Return, from the lines below, each one that includes the word "computer".

(Beginning of Data to process)

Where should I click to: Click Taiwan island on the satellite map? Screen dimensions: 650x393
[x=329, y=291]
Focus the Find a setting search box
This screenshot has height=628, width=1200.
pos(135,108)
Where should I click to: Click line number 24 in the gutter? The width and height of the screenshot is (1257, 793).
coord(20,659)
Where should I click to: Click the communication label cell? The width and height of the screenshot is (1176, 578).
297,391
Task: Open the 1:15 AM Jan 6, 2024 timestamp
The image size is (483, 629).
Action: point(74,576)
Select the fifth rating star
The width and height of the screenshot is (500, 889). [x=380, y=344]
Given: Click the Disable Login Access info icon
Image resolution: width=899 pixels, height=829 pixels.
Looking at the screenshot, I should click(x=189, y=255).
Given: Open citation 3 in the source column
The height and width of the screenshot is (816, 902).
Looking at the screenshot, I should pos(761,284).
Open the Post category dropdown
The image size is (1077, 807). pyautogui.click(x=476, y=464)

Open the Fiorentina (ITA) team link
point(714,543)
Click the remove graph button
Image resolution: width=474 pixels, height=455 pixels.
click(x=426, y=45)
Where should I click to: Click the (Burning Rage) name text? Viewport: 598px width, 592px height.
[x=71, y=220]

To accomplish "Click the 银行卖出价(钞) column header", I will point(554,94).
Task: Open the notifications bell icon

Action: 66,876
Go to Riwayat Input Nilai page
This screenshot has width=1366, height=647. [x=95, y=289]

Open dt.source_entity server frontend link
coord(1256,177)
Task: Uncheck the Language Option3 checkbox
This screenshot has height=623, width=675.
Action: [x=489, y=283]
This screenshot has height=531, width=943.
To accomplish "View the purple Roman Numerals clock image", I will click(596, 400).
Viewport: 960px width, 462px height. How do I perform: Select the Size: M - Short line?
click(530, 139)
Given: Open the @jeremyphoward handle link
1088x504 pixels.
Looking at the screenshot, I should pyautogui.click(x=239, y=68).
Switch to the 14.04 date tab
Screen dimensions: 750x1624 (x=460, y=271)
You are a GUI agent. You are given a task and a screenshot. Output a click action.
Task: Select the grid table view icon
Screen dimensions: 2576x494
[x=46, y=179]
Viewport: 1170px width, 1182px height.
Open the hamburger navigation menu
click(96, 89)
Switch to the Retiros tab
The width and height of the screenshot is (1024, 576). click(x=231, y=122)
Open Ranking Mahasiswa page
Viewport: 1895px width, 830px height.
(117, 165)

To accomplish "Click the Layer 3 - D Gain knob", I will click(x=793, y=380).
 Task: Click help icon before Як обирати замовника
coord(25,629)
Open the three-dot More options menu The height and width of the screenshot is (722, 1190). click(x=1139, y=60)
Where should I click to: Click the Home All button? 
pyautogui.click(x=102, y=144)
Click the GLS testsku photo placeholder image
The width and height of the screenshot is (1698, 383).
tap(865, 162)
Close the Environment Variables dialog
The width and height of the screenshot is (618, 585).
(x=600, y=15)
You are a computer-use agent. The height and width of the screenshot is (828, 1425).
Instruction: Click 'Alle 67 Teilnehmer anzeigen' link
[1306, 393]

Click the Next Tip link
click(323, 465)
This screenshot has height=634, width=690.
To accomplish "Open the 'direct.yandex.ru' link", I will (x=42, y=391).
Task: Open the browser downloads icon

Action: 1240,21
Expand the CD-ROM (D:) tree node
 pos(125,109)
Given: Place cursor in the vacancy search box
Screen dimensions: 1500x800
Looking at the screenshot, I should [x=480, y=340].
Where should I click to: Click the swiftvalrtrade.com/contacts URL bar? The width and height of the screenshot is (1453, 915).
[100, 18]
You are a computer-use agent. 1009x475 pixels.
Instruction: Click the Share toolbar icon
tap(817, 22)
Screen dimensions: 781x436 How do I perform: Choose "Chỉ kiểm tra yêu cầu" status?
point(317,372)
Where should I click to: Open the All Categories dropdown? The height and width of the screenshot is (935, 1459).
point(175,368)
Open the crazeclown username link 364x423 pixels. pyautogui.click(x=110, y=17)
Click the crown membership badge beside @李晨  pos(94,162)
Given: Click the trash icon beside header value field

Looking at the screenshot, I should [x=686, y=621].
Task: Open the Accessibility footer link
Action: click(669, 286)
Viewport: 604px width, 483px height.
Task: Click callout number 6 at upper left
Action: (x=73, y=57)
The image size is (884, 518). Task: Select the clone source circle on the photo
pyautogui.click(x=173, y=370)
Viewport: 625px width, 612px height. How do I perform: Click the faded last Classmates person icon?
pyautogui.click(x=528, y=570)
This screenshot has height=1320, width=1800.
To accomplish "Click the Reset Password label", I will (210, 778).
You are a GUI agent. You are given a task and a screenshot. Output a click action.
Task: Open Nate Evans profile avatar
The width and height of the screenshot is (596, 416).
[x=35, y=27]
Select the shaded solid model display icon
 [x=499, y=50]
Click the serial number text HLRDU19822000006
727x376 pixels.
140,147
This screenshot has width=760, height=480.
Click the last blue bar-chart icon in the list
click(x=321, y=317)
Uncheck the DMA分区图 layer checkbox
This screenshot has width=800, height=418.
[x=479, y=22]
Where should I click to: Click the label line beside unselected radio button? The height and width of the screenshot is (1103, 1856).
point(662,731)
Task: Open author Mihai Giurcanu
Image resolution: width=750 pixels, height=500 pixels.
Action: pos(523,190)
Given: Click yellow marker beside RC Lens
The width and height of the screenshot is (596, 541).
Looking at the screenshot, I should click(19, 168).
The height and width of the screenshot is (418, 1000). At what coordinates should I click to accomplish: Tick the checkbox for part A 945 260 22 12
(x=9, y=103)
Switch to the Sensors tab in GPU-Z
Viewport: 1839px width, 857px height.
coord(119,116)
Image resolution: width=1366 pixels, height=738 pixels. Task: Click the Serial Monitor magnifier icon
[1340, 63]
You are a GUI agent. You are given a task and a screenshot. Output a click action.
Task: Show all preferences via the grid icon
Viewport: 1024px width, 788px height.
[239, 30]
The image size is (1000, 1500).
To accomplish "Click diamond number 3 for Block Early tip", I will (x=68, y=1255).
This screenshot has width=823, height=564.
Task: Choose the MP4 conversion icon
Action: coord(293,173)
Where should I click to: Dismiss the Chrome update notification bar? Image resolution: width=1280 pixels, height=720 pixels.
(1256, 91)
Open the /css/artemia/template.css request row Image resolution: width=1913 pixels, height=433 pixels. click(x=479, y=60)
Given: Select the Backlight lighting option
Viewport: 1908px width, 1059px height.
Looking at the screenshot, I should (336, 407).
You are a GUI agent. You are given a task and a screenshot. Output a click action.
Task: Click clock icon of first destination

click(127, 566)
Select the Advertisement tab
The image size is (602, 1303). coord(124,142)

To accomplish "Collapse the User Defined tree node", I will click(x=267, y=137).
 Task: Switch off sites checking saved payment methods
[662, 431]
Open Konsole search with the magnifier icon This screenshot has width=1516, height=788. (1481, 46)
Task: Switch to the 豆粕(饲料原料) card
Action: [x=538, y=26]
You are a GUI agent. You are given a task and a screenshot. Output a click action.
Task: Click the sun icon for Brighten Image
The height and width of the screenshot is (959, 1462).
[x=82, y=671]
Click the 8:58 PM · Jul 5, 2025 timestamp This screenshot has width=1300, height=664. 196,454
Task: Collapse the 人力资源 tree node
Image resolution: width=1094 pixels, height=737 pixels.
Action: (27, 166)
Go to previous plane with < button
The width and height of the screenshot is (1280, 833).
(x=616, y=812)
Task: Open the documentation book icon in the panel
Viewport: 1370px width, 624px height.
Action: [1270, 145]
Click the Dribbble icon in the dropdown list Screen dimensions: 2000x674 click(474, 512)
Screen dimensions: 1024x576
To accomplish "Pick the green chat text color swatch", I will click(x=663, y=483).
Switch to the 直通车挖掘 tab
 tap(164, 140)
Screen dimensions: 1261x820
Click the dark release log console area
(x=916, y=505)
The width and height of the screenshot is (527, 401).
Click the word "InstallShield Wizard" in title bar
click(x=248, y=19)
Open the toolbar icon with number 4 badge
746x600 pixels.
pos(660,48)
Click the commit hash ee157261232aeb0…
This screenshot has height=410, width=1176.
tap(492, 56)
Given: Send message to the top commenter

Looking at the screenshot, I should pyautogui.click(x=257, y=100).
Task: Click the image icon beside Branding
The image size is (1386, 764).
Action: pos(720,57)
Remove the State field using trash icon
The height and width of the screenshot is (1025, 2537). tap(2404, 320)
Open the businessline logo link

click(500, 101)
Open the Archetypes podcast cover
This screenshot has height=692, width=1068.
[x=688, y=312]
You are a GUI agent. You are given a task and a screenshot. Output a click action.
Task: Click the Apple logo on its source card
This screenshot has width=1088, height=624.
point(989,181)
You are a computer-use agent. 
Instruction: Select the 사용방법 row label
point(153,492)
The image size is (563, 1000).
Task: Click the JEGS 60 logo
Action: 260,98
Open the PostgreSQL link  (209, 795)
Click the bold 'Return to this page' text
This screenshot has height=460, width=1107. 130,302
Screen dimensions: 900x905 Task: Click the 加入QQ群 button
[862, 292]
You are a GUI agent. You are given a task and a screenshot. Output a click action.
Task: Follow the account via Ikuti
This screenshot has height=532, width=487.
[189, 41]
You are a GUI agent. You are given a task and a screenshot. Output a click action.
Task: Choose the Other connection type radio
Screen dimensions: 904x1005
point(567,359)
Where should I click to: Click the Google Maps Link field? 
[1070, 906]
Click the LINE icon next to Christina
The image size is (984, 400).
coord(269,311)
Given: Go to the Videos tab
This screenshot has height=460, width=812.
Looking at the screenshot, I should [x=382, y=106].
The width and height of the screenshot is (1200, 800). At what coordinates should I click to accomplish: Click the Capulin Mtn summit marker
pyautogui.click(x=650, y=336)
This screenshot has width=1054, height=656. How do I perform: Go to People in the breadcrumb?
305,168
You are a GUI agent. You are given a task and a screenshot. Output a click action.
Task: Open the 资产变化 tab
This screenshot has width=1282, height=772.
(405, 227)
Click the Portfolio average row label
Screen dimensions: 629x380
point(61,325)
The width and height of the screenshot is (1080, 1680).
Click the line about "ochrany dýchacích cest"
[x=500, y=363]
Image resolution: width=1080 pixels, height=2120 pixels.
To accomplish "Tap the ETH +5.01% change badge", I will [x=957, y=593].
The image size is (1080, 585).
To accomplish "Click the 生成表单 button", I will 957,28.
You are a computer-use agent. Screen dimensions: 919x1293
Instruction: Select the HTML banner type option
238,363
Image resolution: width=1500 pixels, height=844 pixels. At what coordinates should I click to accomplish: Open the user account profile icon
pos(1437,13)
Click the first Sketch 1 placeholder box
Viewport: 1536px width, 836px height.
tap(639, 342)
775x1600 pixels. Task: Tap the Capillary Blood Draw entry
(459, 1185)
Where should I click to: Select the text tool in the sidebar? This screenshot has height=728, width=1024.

(End of Data to process)

Output below
You are a computer-use agent. The height and width of the screenshot is (828, 1425).
You are a computer-use agent. 1009x475 pixels.
You are a computer-use agent. 
You are a computer-use agent. Screen dimensions: 919x1293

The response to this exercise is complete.